### What to do
Within the records below, find each line that holds the string "computer", then copy it.
-- Provided records follows --
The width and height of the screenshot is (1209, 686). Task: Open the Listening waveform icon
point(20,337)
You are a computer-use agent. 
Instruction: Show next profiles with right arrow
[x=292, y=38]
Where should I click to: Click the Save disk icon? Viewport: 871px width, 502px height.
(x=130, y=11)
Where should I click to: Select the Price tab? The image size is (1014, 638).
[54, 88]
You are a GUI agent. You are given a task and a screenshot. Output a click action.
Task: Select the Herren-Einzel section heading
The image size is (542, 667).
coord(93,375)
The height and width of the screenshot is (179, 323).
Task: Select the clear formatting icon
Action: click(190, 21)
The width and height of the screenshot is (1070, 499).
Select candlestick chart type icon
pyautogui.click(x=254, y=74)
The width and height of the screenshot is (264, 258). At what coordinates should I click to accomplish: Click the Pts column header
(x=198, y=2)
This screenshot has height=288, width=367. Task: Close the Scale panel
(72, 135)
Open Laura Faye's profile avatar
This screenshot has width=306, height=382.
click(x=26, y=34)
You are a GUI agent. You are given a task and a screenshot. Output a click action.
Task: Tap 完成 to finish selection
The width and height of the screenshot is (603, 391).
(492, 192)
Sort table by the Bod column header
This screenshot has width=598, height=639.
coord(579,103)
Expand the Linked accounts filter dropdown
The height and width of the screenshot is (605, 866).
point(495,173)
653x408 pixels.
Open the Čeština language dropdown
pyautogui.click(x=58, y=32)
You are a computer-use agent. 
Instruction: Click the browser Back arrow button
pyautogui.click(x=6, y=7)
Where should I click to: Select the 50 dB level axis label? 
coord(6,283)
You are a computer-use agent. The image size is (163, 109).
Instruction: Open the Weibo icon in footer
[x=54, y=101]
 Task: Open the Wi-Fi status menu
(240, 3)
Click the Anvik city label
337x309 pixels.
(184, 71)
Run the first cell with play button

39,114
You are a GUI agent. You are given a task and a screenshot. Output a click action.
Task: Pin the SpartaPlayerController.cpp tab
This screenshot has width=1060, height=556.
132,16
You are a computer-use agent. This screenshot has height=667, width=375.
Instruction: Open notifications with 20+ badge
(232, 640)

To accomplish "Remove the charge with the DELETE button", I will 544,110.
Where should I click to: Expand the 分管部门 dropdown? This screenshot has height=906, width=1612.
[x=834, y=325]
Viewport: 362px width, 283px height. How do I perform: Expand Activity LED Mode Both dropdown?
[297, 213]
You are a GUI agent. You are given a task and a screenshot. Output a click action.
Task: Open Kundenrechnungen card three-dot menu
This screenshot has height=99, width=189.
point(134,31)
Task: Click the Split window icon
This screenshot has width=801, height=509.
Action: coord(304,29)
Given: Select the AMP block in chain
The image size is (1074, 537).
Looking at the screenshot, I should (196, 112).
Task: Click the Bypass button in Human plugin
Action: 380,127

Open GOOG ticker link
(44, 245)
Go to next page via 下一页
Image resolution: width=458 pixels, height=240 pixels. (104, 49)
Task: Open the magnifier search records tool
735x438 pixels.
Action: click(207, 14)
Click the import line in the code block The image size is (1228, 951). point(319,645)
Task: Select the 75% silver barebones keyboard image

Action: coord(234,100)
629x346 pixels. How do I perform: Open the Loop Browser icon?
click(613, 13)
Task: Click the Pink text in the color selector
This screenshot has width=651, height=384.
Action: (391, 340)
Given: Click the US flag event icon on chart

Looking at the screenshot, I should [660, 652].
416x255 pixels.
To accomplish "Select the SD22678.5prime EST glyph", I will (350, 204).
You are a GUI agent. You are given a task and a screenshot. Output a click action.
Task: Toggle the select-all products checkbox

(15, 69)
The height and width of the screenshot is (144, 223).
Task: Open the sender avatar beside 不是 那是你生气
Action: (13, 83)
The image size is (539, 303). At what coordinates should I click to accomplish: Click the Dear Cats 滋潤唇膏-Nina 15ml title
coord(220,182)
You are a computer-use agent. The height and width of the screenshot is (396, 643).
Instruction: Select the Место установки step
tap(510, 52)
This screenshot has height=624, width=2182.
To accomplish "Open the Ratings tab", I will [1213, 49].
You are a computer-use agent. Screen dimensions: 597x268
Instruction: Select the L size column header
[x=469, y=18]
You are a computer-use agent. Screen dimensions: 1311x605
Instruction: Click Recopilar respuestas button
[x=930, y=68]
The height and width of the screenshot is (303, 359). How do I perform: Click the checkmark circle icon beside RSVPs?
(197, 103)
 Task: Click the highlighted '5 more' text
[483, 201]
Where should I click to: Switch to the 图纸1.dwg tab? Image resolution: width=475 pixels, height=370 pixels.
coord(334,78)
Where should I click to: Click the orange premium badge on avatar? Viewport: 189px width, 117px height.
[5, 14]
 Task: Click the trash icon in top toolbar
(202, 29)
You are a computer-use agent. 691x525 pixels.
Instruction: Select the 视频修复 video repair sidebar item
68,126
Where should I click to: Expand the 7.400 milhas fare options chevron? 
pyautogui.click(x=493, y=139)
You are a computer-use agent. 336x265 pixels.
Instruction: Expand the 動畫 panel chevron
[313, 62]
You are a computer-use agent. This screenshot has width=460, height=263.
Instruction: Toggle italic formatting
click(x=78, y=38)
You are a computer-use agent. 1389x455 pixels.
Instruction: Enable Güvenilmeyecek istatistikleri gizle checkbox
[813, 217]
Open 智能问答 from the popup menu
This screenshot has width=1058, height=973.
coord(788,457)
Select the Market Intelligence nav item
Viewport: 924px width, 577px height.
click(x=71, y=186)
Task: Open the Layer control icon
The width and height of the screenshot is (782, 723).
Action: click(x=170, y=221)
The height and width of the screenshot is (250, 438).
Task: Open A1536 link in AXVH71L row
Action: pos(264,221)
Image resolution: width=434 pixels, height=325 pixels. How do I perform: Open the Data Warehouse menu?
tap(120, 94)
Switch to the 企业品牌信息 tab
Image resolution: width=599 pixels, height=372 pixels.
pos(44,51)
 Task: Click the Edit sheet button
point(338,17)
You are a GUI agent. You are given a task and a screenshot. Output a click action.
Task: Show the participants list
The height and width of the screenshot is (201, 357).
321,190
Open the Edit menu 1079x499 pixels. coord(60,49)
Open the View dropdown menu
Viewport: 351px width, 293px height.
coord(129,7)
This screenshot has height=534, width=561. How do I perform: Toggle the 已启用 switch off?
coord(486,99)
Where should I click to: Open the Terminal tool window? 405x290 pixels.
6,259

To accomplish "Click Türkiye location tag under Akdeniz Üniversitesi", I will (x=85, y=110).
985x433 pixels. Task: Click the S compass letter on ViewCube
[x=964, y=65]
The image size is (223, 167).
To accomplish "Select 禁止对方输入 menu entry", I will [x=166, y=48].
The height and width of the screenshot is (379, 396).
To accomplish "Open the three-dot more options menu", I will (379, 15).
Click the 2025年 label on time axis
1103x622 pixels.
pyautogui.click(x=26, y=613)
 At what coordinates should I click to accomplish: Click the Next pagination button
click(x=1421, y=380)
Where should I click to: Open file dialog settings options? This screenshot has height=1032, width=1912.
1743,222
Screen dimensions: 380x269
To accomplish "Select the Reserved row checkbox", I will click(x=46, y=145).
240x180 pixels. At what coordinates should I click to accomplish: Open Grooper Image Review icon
-- Provided records concluded --
### Exercise solution
You are a computer-use agent. 
You are a computer-use agent. 
You are a computer-use agent. The image size is (163, 109).
You are a computer-use agent. This screenshot has height=667, width=375.
You are a computer-use agent. The height and width of the screenshot is (396, 643).
You are a computer-use agent. Screen dimensions: 597x268
You are a computer-use agent. Screen dimensions: 1311x605
You are a computer-use agent. 691x525 pixels.
You are a computer-use agent. 336x265 pixels.
You are a computer-use agent. This screenshot has width=460, height=263.
You are a computer-use agent. 1389x455 pixels.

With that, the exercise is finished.